Robert Colla, an instructor at the Ventura Adult Education Center for five years, suffered severe damage to his right hand when the device detonated Monday afternoon. None of the more than 20 students in his computer drawing class was injured, officials said.
Co-workers said Colla found the large piece of ammo believed to be a 40-millimeter round when he was a child and thought it was harmless. It was a regular fixture in his classroom.
"This is not something he just found last week," said Barry Tronstad, director of the center on Valentine Road. "It's something he played with when he was a little boy."
Tronstad said Colla worked in the mechanical drafting industry before joining the adult center, where he began as an instructional assistant and moved up to instructor. "He's just an excellent teacher," Tronstad said. He said Colla was in his mid-40s and married with school-age children.
Administrators at the center and the Ventura Unified School District are still investigating, but witnesses said Colla was using the paperweight either to bang an object on his desk that was making noise or to get the students' attention.
(Excerpt) Read more at latimes.com ...
This man is lucky he is alive..
The local radio station here is hoping someone has a video of the event.
It didn't explode spontaneously. He smashed it down on a bug on his desk, which dented the primer cap. 40mm is pretty big to set off in one's hand. Even a .45 could cause some burns and cuts.
Good thing he wasn't banging it on a student who was making noise.
...a "40-millimeter round?" That would be a grenade as far as I know (the kind fired from launchers).
He's lucky he didn't get a piece in his eye.
LOL!
He shouldn't be a teacher if he doesn't know you should not bang on a live round...
Tragedy is when I break a fingernail. Comedy is when you fall in a manhole and die. - Mel Brooks
I recall someone finding a Civil War shell and using it as a doorstop. Which was really cool until it blew up.
It was probably not a grenade but an artillery round, anti-aircraft.
I am really curious as to where he grew up that he found a live forty millimeter round just laying around waiting for a little boy to pickup and take home.
My favorite is some old revo war cannon shot that were submerged or somesuch in a certain kind of soil. The unstable exp. material had metamorphosed into something entirely different. They were on display for months/years in one of those triangle deals that cannon shot is always stored. And one day they started glowing red-hot.
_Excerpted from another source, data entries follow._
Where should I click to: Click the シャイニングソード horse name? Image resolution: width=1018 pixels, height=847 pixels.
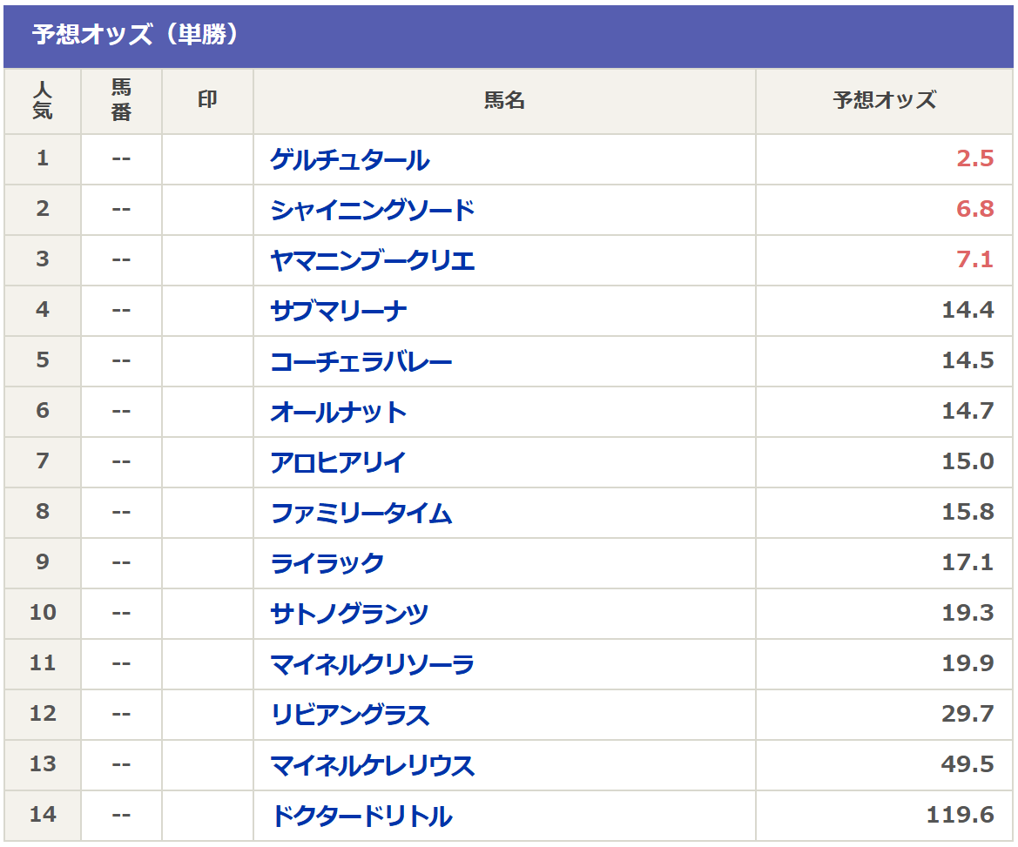point(373,211)
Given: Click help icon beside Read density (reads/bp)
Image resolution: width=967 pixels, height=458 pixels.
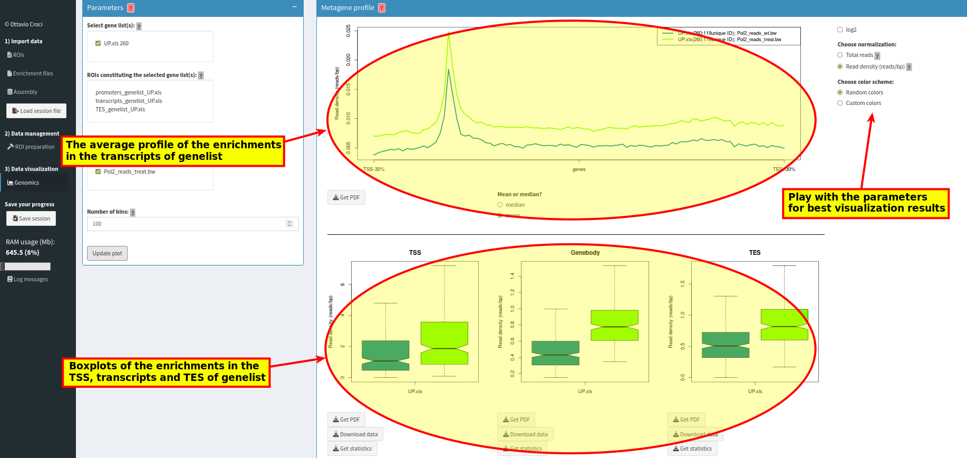Looking at the screenshot, I should pos(909,67).
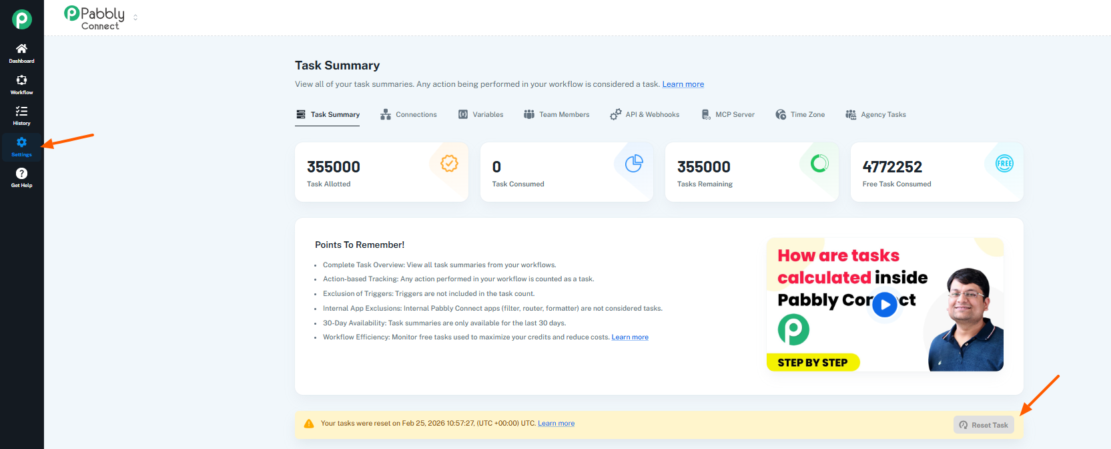The height and width of the screenshot is (449, 1111).
Task: Select the Settings gear icon
Action: (x=21, y=142)
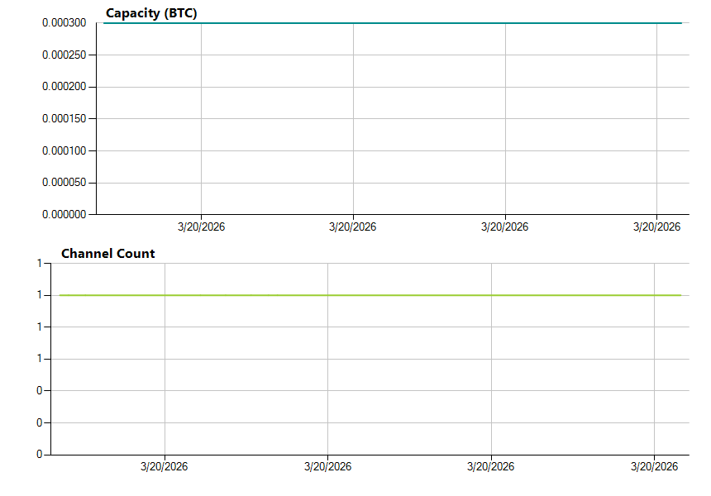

That just had to cause the proprietor to second-guess the decor!!!
As paramedics wheeled Mr. Colla out of the school, he was heard saying, "Gee, it never did that before!"
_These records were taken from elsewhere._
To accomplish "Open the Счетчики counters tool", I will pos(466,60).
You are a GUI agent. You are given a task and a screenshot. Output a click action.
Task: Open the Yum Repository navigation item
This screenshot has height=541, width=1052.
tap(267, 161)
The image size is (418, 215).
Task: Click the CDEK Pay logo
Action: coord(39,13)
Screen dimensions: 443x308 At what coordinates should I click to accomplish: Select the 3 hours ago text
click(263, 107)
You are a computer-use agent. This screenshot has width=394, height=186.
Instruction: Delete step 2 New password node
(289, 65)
Good point. the old 40mm Bofors Pompom was widely used as antiaircraft round in WWII. Probably the propellant burned, but the warhead didn't go off (it is designed not to until a certain number of rotations after launch.)
Still, without a barrel around it, he is lucky it wasn't worse.
I think that National Guard armories have a progam that encourages ordinance to be reported, and they can arrange for someone to come and Xray it to see if it is a hazard.
Be safe! A finger is a poor trade for the coolness of a paperweight.
I would hate to make rash assumptions, but maybe they should check to be sure some wacked student didn't re-dangerfy a genuine de-milled dud? Just to make sure. Can't go by a news article necessarily, they just get the main gist if lucky...
I would hate to make rash assumptions, but maybe they should check to be sure some wacked student didn't re-dangerfy a genuine de-milled dud? Just to make sure. Can't go by a news article necessarily, they just get the main gist if lucky...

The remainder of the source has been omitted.